- Type: Geologic formation
- Underlies: Pico Formation
- Overlies: Repetto Formation

Lithology
- Primary: Mudstone, siltstone, sandstone

Location
- Region: Los Angeles Basin, Santa Monica Mountains Los Angeles County, California
- Country: United States

= Fernando Formation =

Formation in California, United States

The Fernando Formation is a Plio-Pleistocene marine mudstone, siltstone and sandstone formation in the greater Los Angeles Basin, Ventura Basin, and Santa Monica Mountains, in Los Angeles County of Southern California.

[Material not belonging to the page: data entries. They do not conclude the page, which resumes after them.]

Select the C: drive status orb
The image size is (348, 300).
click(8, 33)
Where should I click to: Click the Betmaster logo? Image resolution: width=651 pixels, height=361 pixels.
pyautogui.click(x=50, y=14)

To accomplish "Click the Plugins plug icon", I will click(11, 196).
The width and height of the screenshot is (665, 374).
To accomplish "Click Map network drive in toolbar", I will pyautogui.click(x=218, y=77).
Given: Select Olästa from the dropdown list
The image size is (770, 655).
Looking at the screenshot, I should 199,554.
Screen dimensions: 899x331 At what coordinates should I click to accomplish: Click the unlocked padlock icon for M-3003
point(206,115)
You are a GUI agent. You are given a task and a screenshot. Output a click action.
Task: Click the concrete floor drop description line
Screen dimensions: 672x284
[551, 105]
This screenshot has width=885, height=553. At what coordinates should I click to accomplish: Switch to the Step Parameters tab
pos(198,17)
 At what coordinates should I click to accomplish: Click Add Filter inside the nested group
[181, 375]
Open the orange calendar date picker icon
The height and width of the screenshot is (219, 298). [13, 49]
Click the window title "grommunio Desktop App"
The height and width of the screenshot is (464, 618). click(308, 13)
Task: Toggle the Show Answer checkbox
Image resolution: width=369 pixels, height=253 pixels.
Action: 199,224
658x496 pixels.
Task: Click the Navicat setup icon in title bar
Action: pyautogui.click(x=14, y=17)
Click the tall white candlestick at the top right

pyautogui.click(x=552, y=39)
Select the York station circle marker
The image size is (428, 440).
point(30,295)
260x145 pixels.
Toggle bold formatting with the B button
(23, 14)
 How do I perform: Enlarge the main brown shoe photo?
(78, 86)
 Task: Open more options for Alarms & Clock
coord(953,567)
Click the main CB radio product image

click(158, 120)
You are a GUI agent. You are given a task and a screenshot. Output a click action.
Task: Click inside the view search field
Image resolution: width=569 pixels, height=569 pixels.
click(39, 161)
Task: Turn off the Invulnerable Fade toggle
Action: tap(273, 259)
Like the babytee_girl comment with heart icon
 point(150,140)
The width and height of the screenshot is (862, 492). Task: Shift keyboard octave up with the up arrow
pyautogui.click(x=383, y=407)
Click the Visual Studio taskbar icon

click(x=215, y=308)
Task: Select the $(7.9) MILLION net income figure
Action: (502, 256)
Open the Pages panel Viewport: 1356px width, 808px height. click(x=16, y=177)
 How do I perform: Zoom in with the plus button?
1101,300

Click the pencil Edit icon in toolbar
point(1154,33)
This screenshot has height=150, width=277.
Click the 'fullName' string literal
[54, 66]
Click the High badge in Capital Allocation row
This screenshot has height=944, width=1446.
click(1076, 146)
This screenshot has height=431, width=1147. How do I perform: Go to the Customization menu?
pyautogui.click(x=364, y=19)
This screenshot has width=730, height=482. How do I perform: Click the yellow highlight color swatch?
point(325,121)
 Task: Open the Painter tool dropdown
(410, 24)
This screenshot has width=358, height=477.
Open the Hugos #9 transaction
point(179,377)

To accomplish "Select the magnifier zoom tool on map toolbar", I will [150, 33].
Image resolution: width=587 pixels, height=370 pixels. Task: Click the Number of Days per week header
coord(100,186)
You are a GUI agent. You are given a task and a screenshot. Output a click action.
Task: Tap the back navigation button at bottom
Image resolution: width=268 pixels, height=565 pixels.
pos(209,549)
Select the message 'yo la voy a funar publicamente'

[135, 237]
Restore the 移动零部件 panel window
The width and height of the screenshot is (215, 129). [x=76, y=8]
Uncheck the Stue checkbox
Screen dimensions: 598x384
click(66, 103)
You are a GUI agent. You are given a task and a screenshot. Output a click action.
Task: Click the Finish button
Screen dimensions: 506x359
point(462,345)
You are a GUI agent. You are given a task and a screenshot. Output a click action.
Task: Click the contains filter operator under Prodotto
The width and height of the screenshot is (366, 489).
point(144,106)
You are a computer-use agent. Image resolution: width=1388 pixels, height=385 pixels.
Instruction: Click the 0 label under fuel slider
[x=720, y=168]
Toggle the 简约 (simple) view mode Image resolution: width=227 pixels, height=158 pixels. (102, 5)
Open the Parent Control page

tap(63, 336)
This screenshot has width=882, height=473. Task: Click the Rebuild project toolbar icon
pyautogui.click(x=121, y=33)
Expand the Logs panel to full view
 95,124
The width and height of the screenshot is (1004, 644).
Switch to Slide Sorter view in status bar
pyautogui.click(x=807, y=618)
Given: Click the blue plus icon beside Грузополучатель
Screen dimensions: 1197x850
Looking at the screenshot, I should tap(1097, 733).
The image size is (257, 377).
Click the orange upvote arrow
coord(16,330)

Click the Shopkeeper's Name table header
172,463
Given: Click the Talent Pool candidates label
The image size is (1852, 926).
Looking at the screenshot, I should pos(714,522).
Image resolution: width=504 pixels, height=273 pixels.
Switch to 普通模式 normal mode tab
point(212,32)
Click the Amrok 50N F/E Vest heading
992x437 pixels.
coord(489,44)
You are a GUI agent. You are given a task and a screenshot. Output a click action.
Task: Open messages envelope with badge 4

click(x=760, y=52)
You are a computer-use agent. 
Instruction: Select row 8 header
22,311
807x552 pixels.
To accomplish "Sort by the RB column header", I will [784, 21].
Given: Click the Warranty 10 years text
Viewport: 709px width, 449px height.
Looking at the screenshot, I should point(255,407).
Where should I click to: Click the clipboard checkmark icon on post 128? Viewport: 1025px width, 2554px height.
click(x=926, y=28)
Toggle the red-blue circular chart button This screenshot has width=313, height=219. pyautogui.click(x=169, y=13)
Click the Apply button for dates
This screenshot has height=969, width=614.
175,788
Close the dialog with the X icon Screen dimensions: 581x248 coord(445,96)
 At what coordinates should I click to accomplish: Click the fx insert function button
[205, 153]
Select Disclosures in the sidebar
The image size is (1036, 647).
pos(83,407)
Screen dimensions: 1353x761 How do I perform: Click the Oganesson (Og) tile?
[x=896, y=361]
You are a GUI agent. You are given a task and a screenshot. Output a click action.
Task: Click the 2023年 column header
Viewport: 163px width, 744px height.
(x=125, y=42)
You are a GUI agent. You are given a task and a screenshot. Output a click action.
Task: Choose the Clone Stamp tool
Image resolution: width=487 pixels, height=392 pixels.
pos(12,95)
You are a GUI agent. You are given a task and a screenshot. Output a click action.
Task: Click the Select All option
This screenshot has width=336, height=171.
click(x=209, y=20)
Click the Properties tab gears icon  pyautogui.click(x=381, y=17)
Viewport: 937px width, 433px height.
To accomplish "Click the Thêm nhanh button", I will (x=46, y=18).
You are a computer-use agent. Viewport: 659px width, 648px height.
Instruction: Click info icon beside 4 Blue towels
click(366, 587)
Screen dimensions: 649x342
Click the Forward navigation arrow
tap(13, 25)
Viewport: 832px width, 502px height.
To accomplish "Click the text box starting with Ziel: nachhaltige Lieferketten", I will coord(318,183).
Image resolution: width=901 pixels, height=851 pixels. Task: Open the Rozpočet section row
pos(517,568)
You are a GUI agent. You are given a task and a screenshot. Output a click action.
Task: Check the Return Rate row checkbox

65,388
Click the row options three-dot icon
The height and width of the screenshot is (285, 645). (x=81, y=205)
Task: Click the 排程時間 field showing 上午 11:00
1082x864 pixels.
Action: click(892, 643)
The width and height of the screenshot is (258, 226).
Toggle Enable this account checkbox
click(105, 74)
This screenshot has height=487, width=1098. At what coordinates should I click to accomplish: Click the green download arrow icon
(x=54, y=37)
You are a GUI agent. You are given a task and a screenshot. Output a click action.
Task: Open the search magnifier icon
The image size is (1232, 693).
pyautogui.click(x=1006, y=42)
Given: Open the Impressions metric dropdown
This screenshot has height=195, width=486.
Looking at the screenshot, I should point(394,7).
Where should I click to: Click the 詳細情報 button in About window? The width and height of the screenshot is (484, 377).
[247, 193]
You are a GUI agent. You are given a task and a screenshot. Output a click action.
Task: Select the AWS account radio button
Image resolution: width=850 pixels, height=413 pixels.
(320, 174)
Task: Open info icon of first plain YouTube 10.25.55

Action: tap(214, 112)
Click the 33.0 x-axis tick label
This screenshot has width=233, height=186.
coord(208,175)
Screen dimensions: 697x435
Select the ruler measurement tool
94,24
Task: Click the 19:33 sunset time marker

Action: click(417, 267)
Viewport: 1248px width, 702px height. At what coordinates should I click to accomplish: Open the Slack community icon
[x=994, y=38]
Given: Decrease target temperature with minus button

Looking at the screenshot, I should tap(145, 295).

Some literature recognizes two separate formations in place of the Fernando Formation: the older Repetto Formation and younger Pico Formation.

== Geology ==
Outcrops of the formation in Santa Monica Mountains National Recreation Area have produced fossil shark teeth.

=== Classification ===
The underlying Repetto Formation is equivalent in age to the Fernando Formation, and some researchers consider it as well as the overlying Pico Formation to be a junior synonym based on benthic foraminifera stages. Other researchers maintain that the Repetto and Pico Formations are distinct stratigraphic units, and that the use of the name "Fernando Formation" should be stopped due to several issues with stratigraphic correlation and access to the type section.